▶ SET PROBLEM: Please reproduce the records below exactly as they appear, every line of them.

# Start of RECORD EXTRACTS

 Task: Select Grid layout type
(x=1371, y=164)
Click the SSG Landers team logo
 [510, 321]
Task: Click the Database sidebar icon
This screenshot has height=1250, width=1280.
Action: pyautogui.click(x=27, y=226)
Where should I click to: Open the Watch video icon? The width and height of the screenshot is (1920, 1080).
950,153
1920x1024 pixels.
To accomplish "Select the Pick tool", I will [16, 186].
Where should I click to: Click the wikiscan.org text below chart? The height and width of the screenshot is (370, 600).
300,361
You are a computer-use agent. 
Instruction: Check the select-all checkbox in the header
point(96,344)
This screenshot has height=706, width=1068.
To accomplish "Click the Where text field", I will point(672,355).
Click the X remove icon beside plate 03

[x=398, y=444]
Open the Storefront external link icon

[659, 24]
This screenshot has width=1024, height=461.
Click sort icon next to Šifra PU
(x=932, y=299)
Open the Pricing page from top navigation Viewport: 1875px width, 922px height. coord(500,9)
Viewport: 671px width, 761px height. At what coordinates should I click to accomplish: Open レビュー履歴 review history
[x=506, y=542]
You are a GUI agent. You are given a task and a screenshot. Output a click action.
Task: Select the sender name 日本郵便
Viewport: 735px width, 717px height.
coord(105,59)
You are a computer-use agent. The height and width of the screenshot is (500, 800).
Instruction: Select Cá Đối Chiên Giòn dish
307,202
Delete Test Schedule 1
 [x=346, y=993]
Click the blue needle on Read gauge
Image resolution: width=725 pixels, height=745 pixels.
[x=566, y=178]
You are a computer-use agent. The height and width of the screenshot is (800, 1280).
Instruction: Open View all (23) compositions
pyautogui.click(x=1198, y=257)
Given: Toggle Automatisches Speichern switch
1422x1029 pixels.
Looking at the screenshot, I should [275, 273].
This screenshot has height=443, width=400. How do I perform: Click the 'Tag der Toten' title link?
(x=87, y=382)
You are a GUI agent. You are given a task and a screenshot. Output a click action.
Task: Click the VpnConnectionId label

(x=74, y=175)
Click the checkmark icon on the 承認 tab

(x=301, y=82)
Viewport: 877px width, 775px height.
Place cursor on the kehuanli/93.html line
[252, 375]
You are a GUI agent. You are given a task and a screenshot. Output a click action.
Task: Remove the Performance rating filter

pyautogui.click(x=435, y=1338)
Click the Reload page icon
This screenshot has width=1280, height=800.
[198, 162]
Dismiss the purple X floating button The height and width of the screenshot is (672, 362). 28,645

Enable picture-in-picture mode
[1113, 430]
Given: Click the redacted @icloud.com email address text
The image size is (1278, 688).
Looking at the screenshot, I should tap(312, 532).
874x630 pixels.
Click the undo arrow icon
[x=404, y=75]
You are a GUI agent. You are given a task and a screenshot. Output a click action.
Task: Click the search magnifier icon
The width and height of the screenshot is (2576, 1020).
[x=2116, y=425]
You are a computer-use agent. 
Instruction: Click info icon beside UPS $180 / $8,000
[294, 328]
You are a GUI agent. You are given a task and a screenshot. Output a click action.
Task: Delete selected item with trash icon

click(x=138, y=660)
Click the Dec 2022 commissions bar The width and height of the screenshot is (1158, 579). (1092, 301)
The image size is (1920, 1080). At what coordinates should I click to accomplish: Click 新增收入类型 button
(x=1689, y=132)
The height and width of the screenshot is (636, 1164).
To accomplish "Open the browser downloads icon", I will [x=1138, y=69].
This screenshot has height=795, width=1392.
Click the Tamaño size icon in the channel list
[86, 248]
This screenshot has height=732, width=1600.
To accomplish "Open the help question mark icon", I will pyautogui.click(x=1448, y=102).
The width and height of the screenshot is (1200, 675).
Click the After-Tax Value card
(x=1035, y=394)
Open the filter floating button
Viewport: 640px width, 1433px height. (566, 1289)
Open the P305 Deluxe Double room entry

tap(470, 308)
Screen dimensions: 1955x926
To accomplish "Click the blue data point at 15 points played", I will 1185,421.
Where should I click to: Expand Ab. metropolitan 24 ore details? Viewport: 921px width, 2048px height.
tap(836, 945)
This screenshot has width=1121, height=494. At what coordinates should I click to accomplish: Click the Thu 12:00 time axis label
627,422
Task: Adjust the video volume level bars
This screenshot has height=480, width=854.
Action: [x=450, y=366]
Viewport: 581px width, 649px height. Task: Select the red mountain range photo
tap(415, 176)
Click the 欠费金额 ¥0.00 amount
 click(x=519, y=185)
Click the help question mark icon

# End of RECORD EXTRACTS

▶ RESULT OF THE TASK:
 Task: Select Grid layout type
(x=1371, y=164)
Click the SSG Landers team logo
 [510, 321]
Task: Click the Database sidebar icon
This screenshot has height=1250, width=1280.
Action: pyautogui.click(x=27, y=226)
Where should I click to: Open the Watch video icon? The width and height of the screenshot is (1920, 1080).
950,153
1920x1024 pixels.
To accomplish "Select the Pick tool", I will [16, 186].
Where should I click to: Click the wikiscan.org text below chart? The height and width of the screenshot is (370, 600).
300,361
You are a computer-use agent. 
Instruction: Check the select-all checkbox in the header
point(96,344)
This screenshot has height=706, width=1068.
To accomplish "Click the Where text field", I will point(672,355).
Click the X remove icon beside plate 03

[x=398, y=444]
Open the Storefront external link icon

[659, 24]
This screenshot has width=1024, height=461.
Click sort icon next to Šifra PU
(x=932, y=299)
Open the Pricing page from top navigation Viewport: 1875px width, 922px height. coord(500,9)
Viewport: 671px width, 761px height. At what coordinates should I click to accomplish: Open レビュー履歴 review history
[x=506, y=542]
You are a GUI agent. You are given a task and a screenshot. Output a click action.
Task: Select the sender name 日本郵便
Viewport: 735px width, 717px height.
coord(105,59)
You are a computer-use agent. The height and width of the screenshot is (500, 800).
Instruction: Select Cá Đối Chiên Giòn dish
307,202
Delete Test Schedule 1
 [x=346, y=993]
Click the blue needle on Read gauge
Image resolution: width=725 pixels, height=745 pixels.
[x=566, y=178]
You are a computer-use agent. The height and width of the screenshot is (800, 1280).
Instruction: Open View all (23) compositions
pyautogui.click(x=1198, y=257)
Given: Toggle Automatisches Speichern switch
1422x1029 pixels.
Looking at the screenshot, I should [275, 273].
This screenshot has height=443, width=400. How do I perform: Click the 'Tag der Toten' title link?
(x=87, y=382)
You are a GUI agent. You are given a task and a screenshot. Output a click action.
Task: Click the VpnConnectionId label

(x=74, y=175)
Click the checkmark icon on the 承認 tab

(x=301, y=82)
Viewport: 877px width, 775px height.
Place cursor on the kehuanli/93.html line
[252, 375]
You are a GUI agent. You are given a task and a screenshot. Output a click action.
Task: Remove the Performance rating filter

pyautogui.click(x=435, y=1338)
Click the Reload page icon
This screenshot has width=1280, height=800.
[198, 162]
Dismiss the purple X floating button The height and width of the screenshot is (672, 362). 28,645

Enable picture-in-picture mode
[1113, 430]
Given: Click the redacted @icloud.com email address text
The image size is (1278, 688).
Looking at the screenshot, I should tap(312, 532).
874x630 pixels.
Click the undo arrow icon
[x=404, y=75]
You are a GUI agent. You are given a task and a screenshot. Output a click action.
Task: Click the search magnifier icon
The width and height of the screenshot is (2576, 1020).
[x=2116, y=425]
You are a computer-use agent. 
Instruction: Click info icon beside UPS $180 / $8,000
[294, 328]
You are a GUI agent. You are given a task and a screenshot. Output a click action.
Task: Delete selected item with trash icon

click(x=138, y=660)
Click the Dec 2022 commissions bar The width and height of the screenshot is (1158, 579). (1092, 301)
The image size is (1920, 1080). At what coordinates should I click to accomplish: Click 新增收入类型 button
(x=1689, y=132)
The height and width of the screenshot is (636, 1164).
To accomplish "Open the browser downloads icon", I will [x=1138, y=69].
This screenshot has height=795, width=1392.
Click the Tamaño size icon in the channel list
[86, 248]
This screenshot has height=732, width=1600.
To accomplish "Open the help question mark icon", I will pyautogui.click(x=1448, y=102).
The width and height of the screenshot is (1200, 675).
Click the After-Tax Value card
(x=1035, y=394)
Open the filter floating button
Viewport: 640px width, 1433px height. (566, 1289)
Open the P305 Deluxe Double room entry

tap(470, 308)
Screen dimensions: 1955x926
To accomplish "Click the blue data point at 15 points played", I will 1185,421.
Where should I click to: Expand Ab. metropolitan 24 ore details? Viewport: 921px width, 2048px height.
tap(836, 945)
This screenshot has width=1121, height=494. At what coordinates should I click to accomplish: Click the Thu 12:00 time axis label
627,422
Task: Adjust the video volume level bars
This screenshot has height=480, width=854.
Action: [x=450, y=366]
Viewport: 581px width, 649px height. Task: Select the red mountain range photo
tap(415, 176)
Click the 欠费金额 ¥0.00 amount
 click(x=519, y=185)
Click the help question mark icon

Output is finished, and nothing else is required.